Ni siquiera meditó en la connotación de sus palabras, si había coqueteo, juegos o simple cortesía era lo de menos. Su atención se centró en qué hacer. Por un lado, seguía molesta con su amiga, todo el día se cuestionó el motivo por el cual no le avisó que iría a verla. La llamada se perdió, sin que llegara a una conclusión. Bueno, había una y era que no quería hablar con ella. Al menos ese día.

— ¿Va algo mal?

—No—respondió y guardó el móvil en su bolsillo lateral—. Te decía que...

De nuevo el timbre interrumpió, podía contestar y zanjar el tema, sin embargo, continuaba molesta y no quería decir algo de lo que después se arrepintiera. De nueva cuenta dejó que la llamada entrará a buzón y bajo el volumen del aparato que usaba como celular. Lo más probable era que su amiga estuviera enojada porque no fue a su casa, por no estar conectada, o cualquier otra cosa, no sería la primera vez que la llamaba desesperada y todo resultaba ser una falsa alarma. Se armó de valor, ignoró el sentimiento en su interior, aquel que le recordaba que sus acciones no eran del todo correctas. Frotó sus manos en la tela de su vaquero y preguntó cuánto peso soportaba el trampolín.

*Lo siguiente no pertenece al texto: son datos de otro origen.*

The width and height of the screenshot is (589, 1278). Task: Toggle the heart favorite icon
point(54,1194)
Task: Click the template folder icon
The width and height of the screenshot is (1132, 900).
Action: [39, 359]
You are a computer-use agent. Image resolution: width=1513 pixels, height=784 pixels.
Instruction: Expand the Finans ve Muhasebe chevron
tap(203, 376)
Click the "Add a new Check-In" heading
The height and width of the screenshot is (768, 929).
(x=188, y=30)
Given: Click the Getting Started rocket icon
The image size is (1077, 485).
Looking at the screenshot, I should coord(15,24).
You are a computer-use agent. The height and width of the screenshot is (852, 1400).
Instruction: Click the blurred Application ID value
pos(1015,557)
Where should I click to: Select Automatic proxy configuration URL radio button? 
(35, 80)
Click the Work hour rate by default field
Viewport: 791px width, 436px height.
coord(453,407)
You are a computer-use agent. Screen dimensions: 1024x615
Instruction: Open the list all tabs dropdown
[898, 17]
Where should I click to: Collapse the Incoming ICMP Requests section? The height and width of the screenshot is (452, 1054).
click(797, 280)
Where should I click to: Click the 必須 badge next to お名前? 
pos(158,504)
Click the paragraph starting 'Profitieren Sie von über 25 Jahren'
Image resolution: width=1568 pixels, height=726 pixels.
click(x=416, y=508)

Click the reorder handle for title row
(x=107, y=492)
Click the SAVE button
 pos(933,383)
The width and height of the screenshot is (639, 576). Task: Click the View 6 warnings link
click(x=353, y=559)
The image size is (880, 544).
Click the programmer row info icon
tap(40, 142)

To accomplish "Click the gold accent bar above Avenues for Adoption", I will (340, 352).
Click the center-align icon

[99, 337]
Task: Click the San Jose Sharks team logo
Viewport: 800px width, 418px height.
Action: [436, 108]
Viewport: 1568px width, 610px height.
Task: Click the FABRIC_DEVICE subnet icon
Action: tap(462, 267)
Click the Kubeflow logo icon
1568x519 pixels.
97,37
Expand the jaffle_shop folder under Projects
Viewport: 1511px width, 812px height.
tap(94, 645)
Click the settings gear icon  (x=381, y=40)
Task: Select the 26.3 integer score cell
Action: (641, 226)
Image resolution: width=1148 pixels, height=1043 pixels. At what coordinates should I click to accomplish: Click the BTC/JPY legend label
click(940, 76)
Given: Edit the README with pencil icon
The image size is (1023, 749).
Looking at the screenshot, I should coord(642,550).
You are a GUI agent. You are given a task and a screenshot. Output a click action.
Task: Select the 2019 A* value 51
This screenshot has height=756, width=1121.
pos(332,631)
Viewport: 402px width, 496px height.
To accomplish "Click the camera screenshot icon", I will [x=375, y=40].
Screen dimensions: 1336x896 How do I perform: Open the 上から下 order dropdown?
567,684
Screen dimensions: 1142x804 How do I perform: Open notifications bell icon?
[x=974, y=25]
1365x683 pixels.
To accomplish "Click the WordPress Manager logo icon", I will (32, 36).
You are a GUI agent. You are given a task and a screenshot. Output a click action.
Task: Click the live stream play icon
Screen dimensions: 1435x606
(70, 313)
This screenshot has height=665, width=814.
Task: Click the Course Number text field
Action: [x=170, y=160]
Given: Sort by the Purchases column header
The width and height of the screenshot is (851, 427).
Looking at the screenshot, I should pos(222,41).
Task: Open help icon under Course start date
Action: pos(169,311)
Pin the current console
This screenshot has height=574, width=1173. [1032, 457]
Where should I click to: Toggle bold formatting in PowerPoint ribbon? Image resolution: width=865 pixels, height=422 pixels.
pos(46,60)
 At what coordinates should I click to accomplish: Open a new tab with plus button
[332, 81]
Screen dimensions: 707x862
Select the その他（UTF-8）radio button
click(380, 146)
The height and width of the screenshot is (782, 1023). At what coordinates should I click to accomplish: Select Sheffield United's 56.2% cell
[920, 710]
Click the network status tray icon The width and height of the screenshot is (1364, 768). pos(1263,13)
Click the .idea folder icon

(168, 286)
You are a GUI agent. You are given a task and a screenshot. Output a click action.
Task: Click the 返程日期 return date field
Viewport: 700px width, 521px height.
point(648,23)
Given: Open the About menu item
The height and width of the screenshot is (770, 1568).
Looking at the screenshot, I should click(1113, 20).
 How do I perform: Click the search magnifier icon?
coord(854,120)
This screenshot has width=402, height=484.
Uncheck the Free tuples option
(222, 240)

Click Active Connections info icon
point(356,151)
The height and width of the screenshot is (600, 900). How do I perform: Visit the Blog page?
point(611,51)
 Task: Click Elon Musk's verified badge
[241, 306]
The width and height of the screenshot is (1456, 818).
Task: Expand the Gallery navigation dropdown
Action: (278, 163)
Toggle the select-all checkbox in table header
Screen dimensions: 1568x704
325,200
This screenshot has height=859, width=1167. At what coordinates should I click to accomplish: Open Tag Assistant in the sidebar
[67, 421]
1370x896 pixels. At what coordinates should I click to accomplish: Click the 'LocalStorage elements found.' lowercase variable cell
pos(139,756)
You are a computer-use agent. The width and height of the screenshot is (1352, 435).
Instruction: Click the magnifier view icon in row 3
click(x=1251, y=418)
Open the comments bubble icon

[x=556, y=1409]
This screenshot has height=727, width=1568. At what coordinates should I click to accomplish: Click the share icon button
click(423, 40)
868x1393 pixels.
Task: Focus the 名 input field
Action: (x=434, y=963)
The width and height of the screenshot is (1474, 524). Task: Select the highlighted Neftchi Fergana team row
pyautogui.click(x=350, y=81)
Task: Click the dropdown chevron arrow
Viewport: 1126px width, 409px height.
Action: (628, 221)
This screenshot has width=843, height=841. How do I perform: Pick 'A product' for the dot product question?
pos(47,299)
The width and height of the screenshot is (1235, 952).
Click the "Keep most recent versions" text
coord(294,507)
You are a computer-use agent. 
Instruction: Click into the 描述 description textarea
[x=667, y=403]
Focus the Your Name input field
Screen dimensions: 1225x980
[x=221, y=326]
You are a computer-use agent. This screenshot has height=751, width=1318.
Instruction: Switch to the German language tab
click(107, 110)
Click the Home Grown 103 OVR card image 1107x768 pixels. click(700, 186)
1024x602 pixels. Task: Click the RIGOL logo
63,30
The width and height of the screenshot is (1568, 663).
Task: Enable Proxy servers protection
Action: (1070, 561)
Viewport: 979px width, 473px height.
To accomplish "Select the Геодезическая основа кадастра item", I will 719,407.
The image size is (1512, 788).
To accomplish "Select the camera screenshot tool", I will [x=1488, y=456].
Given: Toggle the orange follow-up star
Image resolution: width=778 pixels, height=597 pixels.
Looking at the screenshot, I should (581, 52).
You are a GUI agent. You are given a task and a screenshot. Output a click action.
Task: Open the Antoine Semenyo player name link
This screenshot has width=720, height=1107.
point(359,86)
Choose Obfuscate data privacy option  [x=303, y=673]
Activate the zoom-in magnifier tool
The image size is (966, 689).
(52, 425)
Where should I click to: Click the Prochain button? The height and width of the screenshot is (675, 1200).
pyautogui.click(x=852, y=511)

Renzo se echó a reír y la animó a subir. La cama aguantaba hasta trescientos kilos, no tenía motivos para temer. El teléfono vibró contra su pierna, sin duda, Samira era bastante terca. Se quitó los tenis y lo guardó en el interior, los depositó donde se encontraban los zapatos de los gemelos y se metió al trampolín. Renzo lo hizo detrás de ella. Los niños gritaron de alegría, a la vez que Madai intentaba no caerse.

Cualquiera podía pensar que era una mala amiga por no responder a pesar de estar desocupada. No obstante, no deseaba hablar con ella, Samira mintió y se preocupó hasta el día siguiente por remediar la situación. Y eso haría ella, iba a disfrutar del resto de la tarde, a partir de mañana podría preocuparse por aclarar las cosas con Sami.